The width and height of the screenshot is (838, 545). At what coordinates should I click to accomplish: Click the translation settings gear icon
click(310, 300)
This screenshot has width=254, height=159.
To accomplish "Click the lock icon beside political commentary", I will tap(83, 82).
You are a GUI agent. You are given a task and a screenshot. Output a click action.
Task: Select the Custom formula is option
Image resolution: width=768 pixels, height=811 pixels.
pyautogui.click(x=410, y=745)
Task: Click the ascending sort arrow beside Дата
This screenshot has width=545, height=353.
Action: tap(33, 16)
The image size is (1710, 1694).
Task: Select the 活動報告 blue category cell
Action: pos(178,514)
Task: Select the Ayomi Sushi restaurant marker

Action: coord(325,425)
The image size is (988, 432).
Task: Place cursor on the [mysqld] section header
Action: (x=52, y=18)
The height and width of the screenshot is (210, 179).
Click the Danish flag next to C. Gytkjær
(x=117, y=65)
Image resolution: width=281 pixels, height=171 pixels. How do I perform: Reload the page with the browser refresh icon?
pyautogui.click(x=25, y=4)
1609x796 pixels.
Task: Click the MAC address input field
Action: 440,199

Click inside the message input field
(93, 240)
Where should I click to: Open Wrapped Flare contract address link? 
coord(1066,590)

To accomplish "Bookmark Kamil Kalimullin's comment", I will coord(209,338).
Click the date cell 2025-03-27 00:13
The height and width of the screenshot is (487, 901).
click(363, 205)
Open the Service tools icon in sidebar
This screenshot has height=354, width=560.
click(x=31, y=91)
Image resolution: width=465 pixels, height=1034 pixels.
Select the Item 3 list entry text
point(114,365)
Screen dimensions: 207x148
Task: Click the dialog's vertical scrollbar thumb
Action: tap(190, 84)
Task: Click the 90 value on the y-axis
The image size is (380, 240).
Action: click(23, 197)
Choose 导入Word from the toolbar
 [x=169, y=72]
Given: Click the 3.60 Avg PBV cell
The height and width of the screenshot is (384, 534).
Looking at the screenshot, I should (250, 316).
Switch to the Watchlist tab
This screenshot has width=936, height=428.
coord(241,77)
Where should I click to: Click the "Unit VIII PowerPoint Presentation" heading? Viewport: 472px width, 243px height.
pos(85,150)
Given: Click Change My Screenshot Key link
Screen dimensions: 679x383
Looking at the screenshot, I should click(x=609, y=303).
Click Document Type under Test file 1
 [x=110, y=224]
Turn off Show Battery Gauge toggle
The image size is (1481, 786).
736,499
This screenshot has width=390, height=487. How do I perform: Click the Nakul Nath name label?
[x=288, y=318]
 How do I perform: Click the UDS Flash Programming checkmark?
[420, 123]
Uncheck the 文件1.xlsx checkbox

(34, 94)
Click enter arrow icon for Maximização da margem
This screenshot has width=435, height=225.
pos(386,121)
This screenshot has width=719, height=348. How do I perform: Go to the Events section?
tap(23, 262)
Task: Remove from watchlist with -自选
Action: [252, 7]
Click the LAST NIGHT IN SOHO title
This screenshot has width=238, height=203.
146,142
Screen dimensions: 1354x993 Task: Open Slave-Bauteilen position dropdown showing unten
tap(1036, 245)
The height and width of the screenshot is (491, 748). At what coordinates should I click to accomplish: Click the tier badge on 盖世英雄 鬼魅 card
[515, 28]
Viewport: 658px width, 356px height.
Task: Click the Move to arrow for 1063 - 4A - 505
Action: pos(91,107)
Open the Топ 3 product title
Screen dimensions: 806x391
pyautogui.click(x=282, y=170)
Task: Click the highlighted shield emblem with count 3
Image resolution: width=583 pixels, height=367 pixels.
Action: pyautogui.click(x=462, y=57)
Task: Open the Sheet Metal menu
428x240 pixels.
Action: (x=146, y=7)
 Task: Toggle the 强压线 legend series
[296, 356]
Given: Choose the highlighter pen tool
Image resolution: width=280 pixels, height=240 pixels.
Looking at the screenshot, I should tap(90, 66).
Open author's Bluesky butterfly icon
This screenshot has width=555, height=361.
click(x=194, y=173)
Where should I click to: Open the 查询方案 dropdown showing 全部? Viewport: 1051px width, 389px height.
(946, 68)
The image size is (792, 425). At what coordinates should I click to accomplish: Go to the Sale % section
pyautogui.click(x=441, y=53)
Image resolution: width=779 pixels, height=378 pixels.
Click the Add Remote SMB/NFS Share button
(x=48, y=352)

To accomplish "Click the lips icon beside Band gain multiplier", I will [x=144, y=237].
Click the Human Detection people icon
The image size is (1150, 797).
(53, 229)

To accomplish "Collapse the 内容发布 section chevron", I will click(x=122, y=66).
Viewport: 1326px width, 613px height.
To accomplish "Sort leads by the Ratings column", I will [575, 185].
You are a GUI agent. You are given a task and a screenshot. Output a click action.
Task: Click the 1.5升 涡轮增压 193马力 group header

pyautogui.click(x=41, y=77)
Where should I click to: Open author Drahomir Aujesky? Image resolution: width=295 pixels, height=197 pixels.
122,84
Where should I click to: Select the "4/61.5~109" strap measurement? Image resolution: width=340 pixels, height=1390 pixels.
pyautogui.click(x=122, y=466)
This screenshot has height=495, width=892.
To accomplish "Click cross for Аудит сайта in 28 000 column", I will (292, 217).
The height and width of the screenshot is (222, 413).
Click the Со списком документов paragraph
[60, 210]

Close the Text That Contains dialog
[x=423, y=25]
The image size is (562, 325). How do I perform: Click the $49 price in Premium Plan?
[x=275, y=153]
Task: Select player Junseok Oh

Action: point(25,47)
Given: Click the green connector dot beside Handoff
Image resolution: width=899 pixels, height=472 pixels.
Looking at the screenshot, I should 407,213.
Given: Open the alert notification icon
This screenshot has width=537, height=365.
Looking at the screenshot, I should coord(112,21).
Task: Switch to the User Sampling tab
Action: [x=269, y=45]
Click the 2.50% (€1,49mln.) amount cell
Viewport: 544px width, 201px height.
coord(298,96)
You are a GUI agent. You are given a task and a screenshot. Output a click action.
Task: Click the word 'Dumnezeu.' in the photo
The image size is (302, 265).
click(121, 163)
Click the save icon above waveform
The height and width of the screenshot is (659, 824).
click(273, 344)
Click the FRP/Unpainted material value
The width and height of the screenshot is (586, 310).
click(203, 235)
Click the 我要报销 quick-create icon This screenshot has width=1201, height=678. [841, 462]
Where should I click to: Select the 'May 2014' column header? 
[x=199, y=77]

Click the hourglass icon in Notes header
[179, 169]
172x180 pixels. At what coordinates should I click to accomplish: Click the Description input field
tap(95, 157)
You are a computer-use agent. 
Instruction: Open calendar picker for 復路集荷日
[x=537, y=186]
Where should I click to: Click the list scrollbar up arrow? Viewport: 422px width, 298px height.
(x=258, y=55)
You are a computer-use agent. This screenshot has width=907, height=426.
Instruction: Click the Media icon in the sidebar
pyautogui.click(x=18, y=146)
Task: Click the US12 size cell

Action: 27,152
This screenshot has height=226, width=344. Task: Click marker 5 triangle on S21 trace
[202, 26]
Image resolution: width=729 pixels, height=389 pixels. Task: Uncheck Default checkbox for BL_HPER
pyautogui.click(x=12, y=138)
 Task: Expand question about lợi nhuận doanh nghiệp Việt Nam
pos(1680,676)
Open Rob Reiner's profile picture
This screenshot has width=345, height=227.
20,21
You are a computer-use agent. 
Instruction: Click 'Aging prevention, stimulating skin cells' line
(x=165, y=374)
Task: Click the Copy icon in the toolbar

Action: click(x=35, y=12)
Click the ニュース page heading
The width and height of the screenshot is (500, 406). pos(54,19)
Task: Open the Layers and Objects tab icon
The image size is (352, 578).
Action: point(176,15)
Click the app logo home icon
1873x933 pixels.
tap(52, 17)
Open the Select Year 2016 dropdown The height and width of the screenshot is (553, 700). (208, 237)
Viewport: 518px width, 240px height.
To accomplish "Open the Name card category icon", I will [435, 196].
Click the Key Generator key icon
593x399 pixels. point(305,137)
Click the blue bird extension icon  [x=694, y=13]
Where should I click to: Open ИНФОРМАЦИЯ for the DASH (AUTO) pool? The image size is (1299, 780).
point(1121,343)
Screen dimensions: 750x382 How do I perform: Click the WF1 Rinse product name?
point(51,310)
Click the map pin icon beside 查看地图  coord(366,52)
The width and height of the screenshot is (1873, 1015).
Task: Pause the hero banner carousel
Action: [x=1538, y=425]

- - - - - - -

▶ _Aim of the task_: What is asked for is an exact copy of the lines above from the one containing "Image resolution: width=583" through the one containing "Given: Open the alert notification icon", and only those.

▶ _Exercise solution_:
Image resolution: width=583 pixels, height=367 pixels.
Action: pyautogui.click(x=462, y=57)
Task: Open the Sheet Metal menu
428x240 pixels.
Action: (x=146, y=7)
 Task: Toggle the 强压线 legend series
[296, 356]
Given: Choose the highlighter pen tool
Image resolution: width=280 pixels, height=240 pixels.
Looking at the screenshot, I should tap(90, 66).
Open author's Bluesky butterfly icon
This screenshot has width=555, height=361.
click(x=194, y=173)
Where should I click to: Open the 查询方案 dropdown showing 全部? Viewport: 1051px width, 389px height.
(946, 68)
The image size is (792, 425). At what coordinates should I click to accomplish: Go to the Sale % section
pyautogui.click(x=441, y=53)
Image resolution: width=779 pixels, height=378 pixels.
Click the Add Remote SMB/NFS Share button
(x=48, y=352)

To accomplish "Click the lips icon beside Band gain multiplier", I will [x=144, y=237].
Click the Human Detection people icon
The image size is (1150, 797).
(53, 229)

To accomplish "Collapse the 内容发布 section chevron", I will click(x=122, y=66).
Viewport: 1326px width, 613px height.
To accomplish "Sort leads by the Ratings column", I will [575, 185].
You are a GUI agent. You are given a task and a screenshot. Output a click action.
Task: Click the 1.5升 涡轮增压 193马力 group header

pyautogui.click(x=41, y=77)
Where should I click to: Open author Drahomir Aujesky? Image resolution: width=295 pixels, height=197 pixels.
122,84
Where should I click to: Select the "4/61.5~109" strap measurement? Image resolution: width=340 pixels, height=1390 pixels.
pyautogui.click(x=122, y=466)
This screenshot has height=495, width=892.
To accomplish "Click cross for Аудит сайта in 28 000 column", I will (292, 217).
The height and width of the screenshot is (222, 413).
Click the Со списком документов paragraph
[60, 210]

Close the Text That Contains dialog
[x=423, y=25]
The image size is (562, 325). How do I perform: Click the $49 price in Premium Plan?
[x=275, y=153]
Task: Select player Junseok Oh

Action: point(25,47)
Given: Click the green connector dot beside Handoff
Image resolution: width=899 pixels, height=472 pixels.
Looking at the screenshot, I should 407,213.
Given: Open the alert notification icon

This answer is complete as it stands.